Sono un’infermiera.
Sono un’infermiera chiusa da quasi 20 giorni in camera mia, senza avere contatti con i miei famigliari.
Sono un’infermiera chiusa da quasi 20 giorni in camera mia, senza avere contatti con i miei famigliari, perché ho avuto dei contatti “non protetti” con persone sicuramente positive al coronavirus e perché circa 15 giorni fa ho iniziato a manifestare i sintomi tipici del covid19.

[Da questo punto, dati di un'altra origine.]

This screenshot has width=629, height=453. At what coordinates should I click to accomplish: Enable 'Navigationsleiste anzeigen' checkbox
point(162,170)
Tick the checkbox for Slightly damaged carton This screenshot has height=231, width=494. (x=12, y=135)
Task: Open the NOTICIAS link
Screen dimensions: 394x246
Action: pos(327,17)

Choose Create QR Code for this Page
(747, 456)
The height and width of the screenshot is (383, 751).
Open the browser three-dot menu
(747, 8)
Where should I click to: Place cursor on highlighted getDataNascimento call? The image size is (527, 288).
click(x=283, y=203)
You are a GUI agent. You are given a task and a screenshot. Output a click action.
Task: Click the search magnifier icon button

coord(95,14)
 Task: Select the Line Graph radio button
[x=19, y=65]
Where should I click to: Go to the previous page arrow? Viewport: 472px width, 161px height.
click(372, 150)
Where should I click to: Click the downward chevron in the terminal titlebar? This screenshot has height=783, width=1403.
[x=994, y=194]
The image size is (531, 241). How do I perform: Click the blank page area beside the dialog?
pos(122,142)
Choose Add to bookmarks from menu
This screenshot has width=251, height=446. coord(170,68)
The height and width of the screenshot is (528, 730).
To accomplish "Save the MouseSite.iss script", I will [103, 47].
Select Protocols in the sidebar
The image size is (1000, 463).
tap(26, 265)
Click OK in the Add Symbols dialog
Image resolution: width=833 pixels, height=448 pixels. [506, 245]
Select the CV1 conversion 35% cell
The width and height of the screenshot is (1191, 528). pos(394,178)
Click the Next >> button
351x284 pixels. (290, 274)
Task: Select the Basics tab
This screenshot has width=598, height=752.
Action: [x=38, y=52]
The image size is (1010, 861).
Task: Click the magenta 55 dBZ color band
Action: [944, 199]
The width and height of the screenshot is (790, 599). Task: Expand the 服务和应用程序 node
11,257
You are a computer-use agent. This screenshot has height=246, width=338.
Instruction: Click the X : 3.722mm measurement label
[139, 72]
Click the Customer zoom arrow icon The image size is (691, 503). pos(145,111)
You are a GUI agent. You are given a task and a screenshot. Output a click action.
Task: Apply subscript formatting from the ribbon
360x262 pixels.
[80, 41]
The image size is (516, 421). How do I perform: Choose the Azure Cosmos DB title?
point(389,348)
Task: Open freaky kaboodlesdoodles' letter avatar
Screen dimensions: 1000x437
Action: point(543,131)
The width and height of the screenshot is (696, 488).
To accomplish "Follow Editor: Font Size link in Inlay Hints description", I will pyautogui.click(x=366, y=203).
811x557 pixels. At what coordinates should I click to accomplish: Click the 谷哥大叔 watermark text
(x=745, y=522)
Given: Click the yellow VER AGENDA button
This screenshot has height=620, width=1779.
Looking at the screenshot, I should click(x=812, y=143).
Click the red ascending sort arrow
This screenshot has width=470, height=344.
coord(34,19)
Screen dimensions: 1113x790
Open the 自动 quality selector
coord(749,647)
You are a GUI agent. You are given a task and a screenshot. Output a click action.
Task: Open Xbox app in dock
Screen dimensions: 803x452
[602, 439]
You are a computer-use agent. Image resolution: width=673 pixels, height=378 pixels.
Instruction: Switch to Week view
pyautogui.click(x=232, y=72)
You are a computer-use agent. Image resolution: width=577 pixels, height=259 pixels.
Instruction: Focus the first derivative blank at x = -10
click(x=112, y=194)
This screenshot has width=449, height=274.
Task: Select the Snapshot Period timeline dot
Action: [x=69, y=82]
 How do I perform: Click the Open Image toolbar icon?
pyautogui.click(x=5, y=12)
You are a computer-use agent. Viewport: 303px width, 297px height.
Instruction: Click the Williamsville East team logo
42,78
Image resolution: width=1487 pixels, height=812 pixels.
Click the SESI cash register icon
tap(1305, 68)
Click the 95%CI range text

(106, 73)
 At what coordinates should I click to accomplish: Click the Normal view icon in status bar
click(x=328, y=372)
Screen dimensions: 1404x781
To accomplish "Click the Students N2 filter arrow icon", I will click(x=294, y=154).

Sono tutte queste cose, ma, ad oggi, non posso dire di essere positiva al SARS-CoV-2 perché non sono ancora stata sottoposta ad un tampone nonostante la richiesta sia stata inviata alle autorità competenti appena sono cominciati i sintomi (il 28/03/2020, per la precisione).
Sono positiva? Lo sono mai stata? Mi sono negativizzata? Quando potrò uscire da questa stanza? Boh, non lo so.
E la cosa preoccupante è che non sono un caso isolato, ma anche alcune mie colleghe sono nella mia stessa situazione… e chissà quanti altri sanitari in tutto lo Stato.
Siamo in un limbo, in attesa di accertamenti per cui avremmo dovuto avere la priorità: sia perché siamo venuti a contatto con pazienti positivi al tampone e sia perché dovremmo essere quelli che (una volta ripresi fisicamente e accertatamente negativizzati) dovrebbero contribuire in prima linea alla lotta contro questo schifo.
Perché questi ritardi? Non lo sapremo mai.
Personalmente, fortunatamente, sto meglio.
I sintomi sono quasi del tutto spariti, ma la loro scomparsa non è detto che coincida con la guarigione: potrei ancora infettare chi è attorno a me nonostante mi senta “bene”.
Perciò vi chiedo, per favore, di non mollare.
Non mollate, perché già è un casino così e se si aggiungono altri ipotetici casi non ce ne asciughiamo più gli occhi: per un tampone quanto bisognerà aspettare? Un mese?
Finché non si prova sulla propria pelle non si può capire, è vero, ma fidatevi.
Ho 24 anni, sono in buona salute e fortunatamente ho avuto sintomi lievi rispetto a chi è ricoverato in terapia intensiva, ma è bruttissimo avere la sensazione di non riuscire a respirare perché senti un macigno sul petto.
È bruttissimo avere la sensazione di essere sott’acqua e pensare “se non riemergo soffoco” mentre invece sei distesa sul tuo letto e hai questa percezione ad ogni singolo respiro.
È bruttissimo avere i muscoli in fiamme.
E’ bruttissimo avere il fiatone per aver camminato fino al bagno.
E’ bruttissimo vivere in una bolla, perché hai paura di contagiare la tua famiglia e allora te ne stai chiusa in camera h24, senza avere contatti a meno di 4m di distanza, per venti giorni.
E se già i test non vengono fatti al personale sanitario, non oso immaginare alle “persone comuni” che non richiedono ospedalizzazione.
Voi che potete, state attenti. Nessuno è immune.
Cercate di non uscire, di rispettare la distanza di sicurezza. Mettete o non mettete i guanti, fate cosa volete: l’importante è che non vi tocchiate il viso e che vi laviate le mani il più spesso possibile.
Indossate la mascherina, possibilmente senza valvola, per tutelare anche il prossimo.
Aiutiamoci, perché altrimenti non ne usciamo più.